[Page extract]
★ ★ ★

On Thu, Nov 13, 2014 at 7:23 PM, Yann E. MORIN <yann.morin.1998@free.fr> wrote:
> Hello All,
>
> The github helper is now broken, because GitHub changed their download
> scheme, again.
>
> The new scheme is:
>     https://github.com/USER/REPO/archive/VERSION.tar.gz

bummer!

>
> What is not-so-obvious in this new scheme, is that it omits the package
> name from the final component of the URU, so we can no longer rely on
> the default value of the FOO_SOURCE variable to construct the URL.

I wonder what drives people to invent such a scheme.
Shouldn't we (in addition to actions as discussed below) discuss the
issue with Github? They may understand our concerns, which surely are
present for other build systems as well.
Of course, we cannot fight every repo hosting site. Google code also
provides tarballs with scheme version.tar.gz, unfortunately.

>
> So we now have to set FOO_SOURCE explicitly, which was not needed so far,
> and set it to $(FOO_VERSION).tar.gz
>
> But then, it means we would store tarballs named FOO_VERSION.tar.gz,
> which is not so nice in the end.
>
> We've discussed this on IRC, and came to three main proposals:
>
> 1) rely on the server to pass an appropriate content-disposition header
> with the filename.
>
> Unfortunately, that's not doable in Buildroot:
>   - we need to know the filename prior to doing the download. We could
>     use a workaround by having wget do a HEAD fetch to just get the
>     filename;
>   - but then this would not work for off-line builds.
>
> So this solution is a no-no.
>
> 2) differentiate upstream tarball name from local tarball name
>
> This introduces a new variable, like FOO_UPSTREAM_SOURCE, which besides
> not being nice, would require quite some work in the pkg-download infra,
> which is a bit risky that close to the release.
>
> 3) no longer do tarball downloads from github, but do a git clone
>
> This would protect us from any future change in the GitHub tarballs
> download naming scheme. And after all, GitHub is a git hosting forge,
> so let's use it for what it is.
>
> The problems with that solution are two fold:
>   - downloads might take more time than a tarball download, since a
>     complete repository would probably be bigger than a single tarball;
>   - we must use the http:// scheme for the URL (because, proxies), so
>     all packages must now specify FOO_SITE_METHOD = git
>
> Although the download time is not much of an issue, the way we are using
> the github helper for now does not allow for setting more than one
> variable.

How do you conclude that the download time is not an issue?
Some repos may be significantly larger than the size of one revision,
we cannot know this in advance. Moreover, the complete repo is
complete overhead in the Buildroot case.

>
>
> In the end, solution 3 seems the most appropriate, and would require
> just a bit of easy modifications:
>
>   - tweaking the github helper to emit the repository URL instead of the
>     tarball URL;
>
>   - add FOO_SITE_METHOD to all packages.

★ ★ ★

[Listed records]

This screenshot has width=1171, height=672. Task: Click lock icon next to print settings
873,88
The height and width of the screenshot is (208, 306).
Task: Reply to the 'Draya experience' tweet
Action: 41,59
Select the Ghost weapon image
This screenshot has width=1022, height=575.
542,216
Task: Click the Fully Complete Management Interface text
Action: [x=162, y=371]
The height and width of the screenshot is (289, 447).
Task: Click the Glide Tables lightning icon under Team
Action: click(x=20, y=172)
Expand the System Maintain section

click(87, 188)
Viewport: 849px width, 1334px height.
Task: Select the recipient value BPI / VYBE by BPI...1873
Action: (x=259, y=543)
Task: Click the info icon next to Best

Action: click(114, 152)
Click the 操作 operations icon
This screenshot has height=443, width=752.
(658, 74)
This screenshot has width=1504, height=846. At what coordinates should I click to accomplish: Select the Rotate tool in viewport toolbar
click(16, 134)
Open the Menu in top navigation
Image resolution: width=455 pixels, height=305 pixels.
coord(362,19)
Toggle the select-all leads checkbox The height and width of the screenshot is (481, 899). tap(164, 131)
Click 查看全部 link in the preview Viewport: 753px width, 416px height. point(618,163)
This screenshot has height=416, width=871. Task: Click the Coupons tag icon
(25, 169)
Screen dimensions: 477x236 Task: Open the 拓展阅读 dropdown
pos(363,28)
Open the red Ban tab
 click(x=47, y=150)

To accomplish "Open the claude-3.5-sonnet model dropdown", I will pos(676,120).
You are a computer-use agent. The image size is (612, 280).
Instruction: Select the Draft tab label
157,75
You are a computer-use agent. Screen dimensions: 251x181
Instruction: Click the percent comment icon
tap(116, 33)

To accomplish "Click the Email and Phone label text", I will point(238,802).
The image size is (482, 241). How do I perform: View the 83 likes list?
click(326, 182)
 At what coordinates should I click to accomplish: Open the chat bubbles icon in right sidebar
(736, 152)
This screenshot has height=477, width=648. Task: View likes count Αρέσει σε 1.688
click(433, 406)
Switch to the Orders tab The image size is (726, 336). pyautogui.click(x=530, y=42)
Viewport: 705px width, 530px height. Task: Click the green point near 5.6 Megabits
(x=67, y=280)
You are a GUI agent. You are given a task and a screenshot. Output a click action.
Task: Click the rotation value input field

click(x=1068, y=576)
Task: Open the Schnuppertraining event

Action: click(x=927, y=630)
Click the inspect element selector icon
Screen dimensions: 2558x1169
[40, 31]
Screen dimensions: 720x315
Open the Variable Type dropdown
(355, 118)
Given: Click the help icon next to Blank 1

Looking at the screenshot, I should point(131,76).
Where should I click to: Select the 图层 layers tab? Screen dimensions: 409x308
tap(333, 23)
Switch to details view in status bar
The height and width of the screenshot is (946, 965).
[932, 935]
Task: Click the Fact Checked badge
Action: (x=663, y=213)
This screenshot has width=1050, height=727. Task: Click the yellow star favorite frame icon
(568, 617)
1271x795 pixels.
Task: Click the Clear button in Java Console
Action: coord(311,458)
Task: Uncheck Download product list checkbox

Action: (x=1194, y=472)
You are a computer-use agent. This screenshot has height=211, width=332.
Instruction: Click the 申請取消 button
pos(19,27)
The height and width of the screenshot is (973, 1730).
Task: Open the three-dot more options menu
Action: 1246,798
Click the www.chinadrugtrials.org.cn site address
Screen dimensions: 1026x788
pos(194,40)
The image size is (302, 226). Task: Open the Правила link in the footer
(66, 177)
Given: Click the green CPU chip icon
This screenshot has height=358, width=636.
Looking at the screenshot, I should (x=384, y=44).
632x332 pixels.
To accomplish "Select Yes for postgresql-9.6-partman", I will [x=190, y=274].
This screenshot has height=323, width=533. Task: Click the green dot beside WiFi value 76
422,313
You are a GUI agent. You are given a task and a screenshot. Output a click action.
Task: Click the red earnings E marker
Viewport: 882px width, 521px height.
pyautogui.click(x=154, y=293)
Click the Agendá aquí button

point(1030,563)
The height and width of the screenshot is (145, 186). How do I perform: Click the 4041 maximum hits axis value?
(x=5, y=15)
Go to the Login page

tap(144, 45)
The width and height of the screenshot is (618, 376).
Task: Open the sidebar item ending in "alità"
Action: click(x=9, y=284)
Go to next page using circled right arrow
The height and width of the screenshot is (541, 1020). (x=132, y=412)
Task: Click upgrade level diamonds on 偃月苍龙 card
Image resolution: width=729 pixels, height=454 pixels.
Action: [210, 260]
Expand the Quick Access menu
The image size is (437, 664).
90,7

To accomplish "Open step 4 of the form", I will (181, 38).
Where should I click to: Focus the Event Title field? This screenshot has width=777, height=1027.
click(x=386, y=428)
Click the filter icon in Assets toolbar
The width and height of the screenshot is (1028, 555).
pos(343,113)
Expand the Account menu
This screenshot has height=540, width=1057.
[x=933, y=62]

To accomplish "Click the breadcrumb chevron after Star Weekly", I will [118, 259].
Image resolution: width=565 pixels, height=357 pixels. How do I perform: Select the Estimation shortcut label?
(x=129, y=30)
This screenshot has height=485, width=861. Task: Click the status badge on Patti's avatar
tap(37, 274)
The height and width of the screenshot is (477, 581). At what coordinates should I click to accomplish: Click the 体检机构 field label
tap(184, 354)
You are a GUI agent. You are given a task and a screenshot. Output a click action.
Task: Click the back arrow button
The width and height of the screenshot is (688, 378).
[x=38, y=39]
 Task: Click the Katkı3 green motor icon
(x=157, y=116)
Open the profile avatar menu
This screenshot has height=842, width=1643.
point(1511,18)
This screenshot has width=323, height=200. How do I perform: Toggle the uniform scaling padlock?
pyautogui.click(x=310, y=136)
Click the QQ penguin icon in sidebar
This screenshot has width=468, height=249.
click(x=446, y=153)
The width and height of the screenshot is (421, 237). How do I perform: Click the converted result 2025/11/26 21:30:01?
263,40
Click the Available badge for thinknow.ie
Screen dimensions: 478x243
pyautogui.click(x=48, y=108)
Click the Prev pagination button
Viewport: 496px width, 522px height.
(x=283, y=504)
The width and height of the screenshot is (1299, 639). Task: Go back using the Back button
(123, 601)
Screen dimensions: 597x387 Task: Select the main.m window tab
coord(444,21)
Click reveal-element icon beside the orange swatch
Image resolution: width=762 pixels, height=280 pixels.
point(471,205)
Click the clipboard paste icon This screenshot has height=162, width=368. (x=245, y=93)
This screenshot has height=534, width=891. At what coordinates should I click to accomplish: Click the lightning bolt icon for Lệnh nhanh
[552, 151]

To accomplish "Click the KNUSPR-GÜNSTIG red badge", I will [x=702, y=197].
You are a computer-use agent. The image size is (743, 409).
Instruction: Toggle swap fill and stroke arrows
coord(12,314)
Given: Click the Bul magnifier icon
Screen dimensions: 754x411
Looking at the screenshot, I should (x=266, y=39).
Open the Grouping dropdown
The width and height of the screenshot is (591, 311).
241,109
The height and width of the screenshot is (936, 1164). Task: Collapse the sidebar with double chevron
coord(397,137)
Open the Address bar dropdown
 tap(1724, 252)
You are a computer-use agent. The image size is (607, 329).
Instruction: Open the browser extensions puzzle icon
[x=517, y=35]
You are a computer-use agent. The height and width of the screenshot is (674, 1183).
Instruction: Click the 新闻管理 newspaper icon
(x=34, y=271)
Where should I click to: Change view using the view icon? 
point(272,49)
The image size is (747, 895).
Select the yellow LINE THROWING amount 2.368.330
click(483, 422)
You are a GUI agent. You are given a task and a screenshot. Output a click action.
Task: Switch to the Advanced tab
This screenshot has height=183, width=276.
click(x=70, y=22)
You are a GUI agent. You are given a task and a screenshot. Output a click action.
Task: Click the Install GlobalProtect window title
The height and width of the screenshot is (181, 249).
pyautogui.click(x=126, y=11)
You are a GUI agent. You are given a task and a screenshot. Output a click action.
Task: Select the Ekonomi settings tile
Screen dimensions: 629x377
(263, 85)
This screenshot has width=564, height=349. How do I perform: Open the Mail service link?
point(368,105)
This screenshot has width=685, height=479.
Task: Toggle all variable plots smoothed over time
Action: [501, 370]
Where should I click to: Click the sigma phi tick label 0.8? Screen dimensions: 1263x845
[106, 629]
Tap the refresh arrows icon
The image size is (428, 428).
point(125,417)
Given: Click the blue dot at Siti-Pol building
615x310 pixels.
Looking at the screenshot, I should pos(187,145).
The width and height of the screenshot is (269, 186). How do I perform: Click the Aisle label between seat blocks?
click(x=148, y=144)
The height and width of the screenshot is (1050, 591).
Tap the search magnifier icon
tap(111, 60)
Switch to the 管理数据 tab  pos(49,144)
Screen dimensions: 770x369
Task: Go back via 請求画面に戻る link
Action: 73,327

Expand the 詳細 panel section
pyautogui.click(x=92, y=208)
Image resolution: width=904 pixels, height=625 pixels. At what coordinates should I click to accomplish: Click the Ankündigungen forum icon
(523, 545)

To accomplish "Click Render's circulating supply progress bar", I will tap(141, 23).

★ ★ ★

[Work to be completed] Resume the Buildroot email thread about GitHub's tarball download scheme, starting right after its last line.

[Exercise output]
>
> The first one is trivial, and the second one is relatively easy with a
> bit of 'find' and some clever 'sed' experession.
>
> I have all setup and ready to implement solution 3, but before I do, I'd
> like some feedback on those proposals, and if possible new proposals
> that are easy to implement for the release.
>
>
> Notes: I thought of a few other proposals, like:
>
>   - define the github helper so that it emits the necessary variables:
>         $(eval $(call github,user,repo))
>     would expand to:
>         FOO_SITE = https://github.com/user/repo
>         FOO_SITE_METHOD = git
>
>     That would allow us to introduce new types of forges, like gitorious
>     of bitbucket.
>
>     But that's not so nice, because so far we always relied on only
>     setting variables, not generating Makefile code.
>
>     Also, it implies changing all packages as well.

A similar strategy (for SITE/SOURCE) was discussed earlier in the
context of gitorious, following a patch from Alexandre Belloni that
was proposed earlier.
See http://lists.busybox.net/pipermail/buildroot/2014-January/086309.html
and ThomasP's reply:
http://lists.busybox.net/pipermail/buildroot/2014-January/086495.html

>
>   - introduce new vriables to define a new semantic for the downloads:
>         FOO_FORGE = github
>         FOO_FORGE_PATH = /user/repo
>     which would be interpreted by the pkg-download infra to generate the
>     correct URL
>
>     That would also allow us to add more forge-related handlers, like
>     gitorious or bitbucket (others?), but is really diverging from the
>     current semantics of the variables we already have.
>
>     Also, it implies changing all packages as well.
>
> So, we could not find a solution that would limit the changes to just the
> github helper; all solutions we have for now imply touching all packages
> hosted on GitHub.
>
> Comments and suggestions most welcome! ;-)
>

Best regards,
Thomas

^ permalink raw reply	[flat|nested] 5+ messages in thread

* [Buildroot] github helper is broken
  2014-11-13 19:54 ` Thomas De Schampheleire
@ 2014-11-13 21:05   ` Yann E. MORIN
  2014-11-15  8:28     ` Samuel Martin
  0 siblings, 1 reply; 5+ messages in thread
From: Yann E. MORIN @ 2014-11-13 21:05 UTC (permalink / raw)
  To: buildroot

Thomas, All,

On 2014-11-13 20:54 +0100, Thomas De Schampheleire spake thusly:
> On Thu, Nov 13, 2014 at 7:23 PM, Yann E. MORIN <yann.morin.1998@free.fr> wrote:
> > The github helper is now broken, because GitHub changed their download
> > scheme, again.

The isue has been resolved on the GitHub side: the current scheme we use
works again.

Still, we should strive at finding a long-term solution that is not
subject to such massive breakage.

[--SNIP--]
> Shouldn't we (in addition to actions as discussed below) discuss the
> issue with Github? They may understand our concerns, which surely are
> present for other build systems as well.

Yes, Samuel has volunteered into contacting them, and Maxime named a
name. ;-)

> Of course, we cannot fight every repo hosting site. Google code also
> provides tarballs with scheme version.tar.gz, unfortunately.

Eventually, I'd like we have support for that, too, because it is a pain
to deal with otherwise.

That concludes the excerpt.